Provided passage:
* start *
Question

In Exercises 41 - 54, solve the inequality and graph the solution on the real number line. $$\\dfrac{3x - 5}{x - 5} \\ge 0$$

Answer

**step1 Find Critical Points from the Numerator**

To solve the inequality $$\frac{3x - 5}{x - 5} \ge 0$$, we first identify the values of x that make the numerator equal to zero. These values are important because they can change the sign of the expression.

$$3x - 5 = 0$$

Add 5 to both sides of the equation:

$$3x = 5$$

Divide both sides by 3 to find the value of x:

$$x = \frac{5}{3}$$

**step2 Find Critical Points from the Denominator**

Next, we identify the values of x that make the denominator equal to zero. These values are also critical because they can change the sign of the expression and, more importantly, make the expression undefined. Thus, these values can never be part of the solution.

$$x - 5 = 0$$

Add 5 to both sides of the equation to find the value of x:

$$x = 5$$

**step3 Define Intervals on the Number Line**

The critical points we found are $$x = \frac{5}{3}$$ (which is approximately 1.67) and $$x = 5$$. These points divide the real number line into three distinct intervals. We will test a value from each interval to see if the original inequality holds true.
* end *
Stated task a: List the step headings in the inequality solution.

Dataset rows:
* start *
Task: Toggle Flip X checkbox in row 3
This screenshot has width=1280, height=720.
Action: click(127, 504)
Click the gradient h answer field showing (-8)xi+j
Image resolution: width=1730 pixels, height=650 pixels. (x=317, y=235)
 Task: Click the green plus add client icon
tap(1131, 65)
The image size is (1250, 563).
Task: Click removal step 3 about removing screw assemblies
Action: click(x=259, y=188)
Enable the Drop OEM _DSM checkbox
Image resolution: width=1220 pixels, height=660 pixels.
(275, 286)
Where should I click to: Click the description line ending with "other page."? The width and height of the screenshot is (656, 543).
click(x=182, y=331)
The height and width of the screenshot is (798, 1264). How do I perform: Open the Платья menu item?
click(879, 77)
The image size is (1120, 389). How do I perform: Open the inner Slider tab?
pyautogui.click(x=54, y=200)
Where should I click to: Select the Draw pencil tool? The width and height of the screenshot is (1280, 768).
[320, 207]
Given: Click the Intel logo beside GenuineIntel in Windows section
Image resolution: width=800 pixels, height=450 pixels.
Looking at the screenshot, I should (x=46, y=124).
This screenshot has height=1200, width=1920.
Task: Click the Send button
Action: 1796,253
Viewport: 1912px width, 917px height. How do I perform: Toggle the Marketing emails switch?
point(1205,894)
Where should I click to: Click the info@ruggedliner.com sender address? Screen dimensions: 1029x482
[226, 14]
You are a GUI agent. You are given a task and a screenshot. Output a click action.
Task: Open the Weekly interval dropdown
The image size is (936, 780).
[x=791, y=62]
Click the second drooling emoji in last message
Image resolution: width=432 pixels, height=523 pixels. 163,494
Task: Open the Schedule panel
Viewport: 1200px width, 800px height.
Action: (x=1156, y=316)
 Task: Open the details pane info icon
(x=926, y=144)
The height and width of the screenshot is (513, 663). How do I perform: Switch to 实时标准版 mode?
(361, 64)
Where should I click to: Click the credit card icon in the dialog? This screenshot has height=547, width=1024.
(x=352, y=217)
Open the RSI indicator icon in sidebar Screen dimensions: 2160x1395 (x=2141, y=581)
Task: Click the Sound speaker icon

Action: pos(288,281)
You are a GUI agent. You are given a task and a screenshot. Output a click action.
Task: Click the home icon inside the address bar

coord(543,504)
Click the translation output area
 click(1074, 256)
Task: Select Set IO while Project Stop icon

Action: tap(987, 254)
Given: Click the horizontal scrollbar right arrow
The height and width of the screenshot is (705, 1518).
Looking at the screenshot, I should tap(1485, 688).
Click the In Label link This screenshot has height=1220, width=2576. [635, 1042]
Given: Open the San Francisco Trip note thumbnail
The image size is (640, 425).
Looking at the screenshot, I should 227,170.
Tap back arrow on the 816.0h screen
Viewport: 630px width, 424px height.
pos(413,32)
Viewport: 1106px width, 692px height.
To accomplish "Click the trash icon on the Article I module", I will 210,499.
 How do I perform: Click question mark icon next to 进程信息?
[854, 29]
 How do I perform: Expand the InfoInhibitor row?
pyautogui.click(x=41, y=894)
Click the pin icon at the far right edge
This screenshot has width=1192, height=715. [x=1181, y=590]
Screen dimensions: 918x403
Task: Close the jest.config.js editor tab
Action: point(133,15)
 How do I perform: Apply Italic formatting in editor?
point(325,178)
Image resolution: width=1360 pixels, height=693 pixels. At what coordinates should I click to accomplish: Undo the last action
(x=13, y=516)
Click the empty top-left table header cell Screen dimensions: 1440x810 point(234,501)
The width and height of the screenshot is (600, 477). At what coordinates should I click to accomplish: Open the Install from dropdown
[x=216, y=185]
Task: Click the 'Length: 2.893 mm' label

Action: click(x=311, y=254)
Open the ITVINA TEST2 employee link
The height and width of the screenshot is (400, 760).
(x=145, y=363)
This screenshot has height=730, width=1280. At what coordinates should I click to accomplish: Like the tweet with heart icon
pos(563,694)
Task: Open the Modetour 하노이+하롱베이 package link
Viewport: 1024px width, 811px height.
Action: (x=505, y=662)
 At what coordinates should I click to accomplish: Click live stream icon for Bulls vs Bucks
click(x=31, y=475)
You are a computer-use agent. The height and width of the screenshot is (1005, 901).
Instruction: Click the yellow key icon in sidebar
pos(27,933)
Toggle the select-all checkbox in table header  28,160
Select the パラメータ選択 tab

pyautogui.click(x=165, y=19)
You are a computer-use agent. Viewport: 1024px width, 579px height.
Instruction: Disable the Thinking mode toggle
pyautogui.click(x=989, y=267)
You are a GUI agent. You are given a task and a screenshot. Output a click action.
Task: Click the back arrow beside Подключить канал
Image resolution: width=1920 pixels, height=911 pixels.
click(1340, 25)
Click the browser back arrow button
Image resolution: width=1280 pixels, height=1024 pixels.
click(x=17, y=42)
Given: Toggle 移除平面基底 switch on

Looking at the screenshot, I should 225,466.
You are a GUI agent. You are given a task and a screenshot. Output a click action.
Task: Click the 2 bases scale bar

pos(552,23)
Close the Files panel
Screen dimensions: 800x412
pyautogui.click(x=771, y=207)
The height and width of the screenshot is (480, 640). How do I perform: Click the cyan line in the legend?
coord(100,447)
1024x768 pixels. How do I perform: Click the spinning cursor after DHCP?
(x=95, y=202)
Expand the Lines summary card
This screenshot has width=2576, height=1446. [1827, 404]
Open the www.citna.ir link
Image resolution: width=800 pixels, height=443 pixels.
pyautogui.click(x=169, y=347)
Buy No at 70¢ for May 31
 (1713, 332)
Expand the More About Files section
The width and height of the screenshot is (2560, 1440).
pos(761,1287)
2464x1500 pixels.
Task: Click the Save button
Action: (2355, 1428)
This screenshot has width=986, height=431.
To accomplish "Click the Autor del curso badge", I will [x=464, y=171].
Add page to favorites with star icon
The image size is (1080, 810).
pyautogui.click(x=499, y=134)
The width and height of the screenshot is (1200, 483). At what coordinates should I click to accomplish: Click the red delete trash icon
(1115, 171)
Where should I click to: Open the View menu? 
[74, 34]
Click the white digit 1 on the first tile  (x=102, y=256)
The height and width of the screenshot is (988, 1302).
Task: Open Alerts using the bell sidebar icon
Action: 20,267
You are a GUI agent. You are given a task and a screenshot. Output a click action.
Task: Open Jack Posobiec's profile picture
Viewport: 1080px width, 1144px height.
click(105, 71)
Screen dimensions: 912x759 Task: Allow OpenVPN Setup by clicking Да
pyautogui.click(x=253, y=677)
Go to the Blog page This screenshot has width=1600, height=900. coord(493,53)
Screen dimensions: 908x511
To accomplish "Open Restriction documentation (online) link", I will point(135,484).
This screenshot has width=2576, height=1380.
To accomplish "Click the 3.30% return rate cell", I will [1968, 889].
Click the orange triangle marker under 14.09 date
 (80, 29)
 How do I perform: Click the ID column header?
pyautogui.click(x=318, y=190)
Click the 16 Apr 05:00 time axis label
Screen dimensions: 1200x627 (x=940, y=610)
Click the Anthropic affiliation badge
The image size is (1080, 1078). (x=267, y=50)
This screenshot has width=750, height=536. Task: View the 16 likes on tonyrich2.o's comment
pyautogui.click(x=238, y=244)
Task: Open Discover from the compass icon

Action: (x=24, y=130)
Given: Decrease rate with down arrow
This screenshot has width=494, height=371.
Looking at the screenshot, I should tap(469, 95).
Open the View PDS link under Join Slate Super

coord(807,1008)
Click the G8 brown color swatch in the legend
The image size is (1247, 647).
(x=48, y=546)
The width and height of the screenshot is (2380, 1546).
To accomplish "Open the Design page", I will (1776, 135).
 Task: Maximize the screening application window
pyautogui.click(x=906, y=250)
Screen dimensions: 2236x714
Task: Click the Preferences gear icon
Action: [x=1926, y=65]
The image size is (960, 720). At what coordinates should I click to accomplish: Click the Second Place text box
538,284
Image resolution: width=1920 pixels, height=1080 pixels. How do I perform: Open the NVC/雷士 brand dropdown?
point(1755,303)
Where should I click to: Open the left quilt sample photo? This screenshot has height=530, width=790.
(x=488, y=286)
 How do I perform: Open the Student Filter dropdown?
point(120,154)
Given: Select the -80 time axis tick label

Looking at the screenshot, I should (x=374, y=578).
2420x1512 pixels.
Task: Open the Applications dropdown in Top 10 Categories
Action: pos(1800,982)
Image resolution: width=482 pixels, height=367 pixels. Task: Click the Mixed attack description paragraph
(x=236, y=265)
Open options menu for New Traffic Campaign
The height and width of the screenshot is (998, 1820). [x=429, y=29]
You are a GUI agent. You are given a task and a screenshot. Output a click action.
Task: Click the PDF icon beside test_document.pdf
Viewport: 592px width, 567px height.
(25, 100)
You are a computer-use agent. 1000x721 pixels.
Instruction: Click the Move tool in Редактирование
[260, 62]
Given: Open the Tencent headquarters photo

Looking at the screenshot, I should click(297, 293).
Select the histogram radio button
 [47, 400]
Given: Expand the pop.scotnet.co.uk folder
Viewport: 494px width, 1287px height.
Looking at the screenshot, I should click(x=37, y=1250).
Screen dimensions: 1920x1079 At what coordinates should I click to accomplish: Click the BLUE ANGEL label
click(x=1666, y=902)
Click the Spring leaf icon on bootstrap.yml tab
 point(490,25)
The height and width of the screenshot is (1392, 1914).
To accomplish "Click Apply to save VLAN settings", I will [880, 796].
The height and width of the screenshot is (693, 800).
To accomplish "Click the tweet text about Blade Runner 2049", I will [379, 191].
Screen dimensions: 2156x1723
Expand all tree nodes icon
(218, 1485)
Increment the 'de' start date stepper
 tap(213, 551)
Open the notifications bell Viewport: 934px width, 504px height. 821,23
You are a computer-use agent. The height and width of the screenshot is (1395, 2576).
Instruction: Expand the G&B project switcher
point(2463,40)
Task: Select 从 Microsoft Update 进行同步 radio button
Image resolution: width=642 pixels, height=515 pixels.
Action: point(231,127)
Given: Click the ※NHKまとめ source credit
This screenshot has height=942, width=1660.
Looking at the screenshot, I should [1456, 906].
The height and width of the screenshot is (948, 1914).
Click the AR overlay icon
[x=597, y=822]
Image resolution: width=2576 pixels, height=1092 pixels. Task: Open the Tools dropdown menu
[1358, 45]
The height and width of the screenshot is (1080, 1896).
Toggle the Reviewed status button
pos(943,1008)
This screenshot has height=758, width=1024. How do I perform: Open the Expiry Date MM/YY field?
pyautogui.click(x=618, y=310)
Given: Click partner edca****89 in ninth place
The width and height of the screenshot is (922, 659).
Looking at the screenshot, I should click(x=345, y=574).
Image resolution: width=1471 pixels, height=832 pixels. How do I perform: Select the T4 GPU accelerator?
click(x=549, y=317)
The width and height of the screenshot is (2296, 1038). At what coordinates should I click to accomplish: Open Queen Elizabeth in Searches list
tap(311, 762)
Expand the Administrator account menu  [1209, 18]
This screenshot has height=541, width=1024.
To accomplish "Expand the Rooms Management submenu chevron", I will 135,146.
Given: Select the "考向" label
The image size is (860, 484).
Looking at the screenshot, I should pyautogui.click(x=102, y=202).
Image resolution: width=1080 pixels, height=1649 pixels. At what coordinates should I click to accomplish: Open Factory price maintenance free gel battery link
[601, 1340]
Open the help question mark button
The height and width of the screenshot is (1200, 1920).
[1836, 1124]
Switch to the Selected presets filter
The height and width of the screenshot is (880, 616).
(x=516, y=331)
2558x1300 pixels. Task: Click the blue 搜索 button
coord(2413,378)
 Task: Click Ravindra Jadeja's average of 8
* end *
Stated task b: Rewrite the part of the records that opens with the line containing "Task: Open the details pane info icon" and closes with the line containing "Action: pos(288,281)" as a numbered list, leaving out blank lines.

Complete response a:
1. Find Critical Points from the Numerator
2. Find Critical Points from the Denominator
3. Define Intervals on the Number Line

Complete response b:
1.  Task: Open the details pane info icon
2. (x=926, y=144)
3. The height and width of the screenshot is (513, 663). How do I perform: Switch to 实时标准版 mode?
4. (361, 64)
5. Where should I click to: Click the credit card icon in the dialog? This screenshot has height=547, width=1024.
6. (x=352, y=217)
7. Open the RSI indicator icon in sidebar Screen dimensions: 2160x1395 (x=2141, y=581)
8. Task: Click the Sound speaker icon
9. Action: pos(288,281)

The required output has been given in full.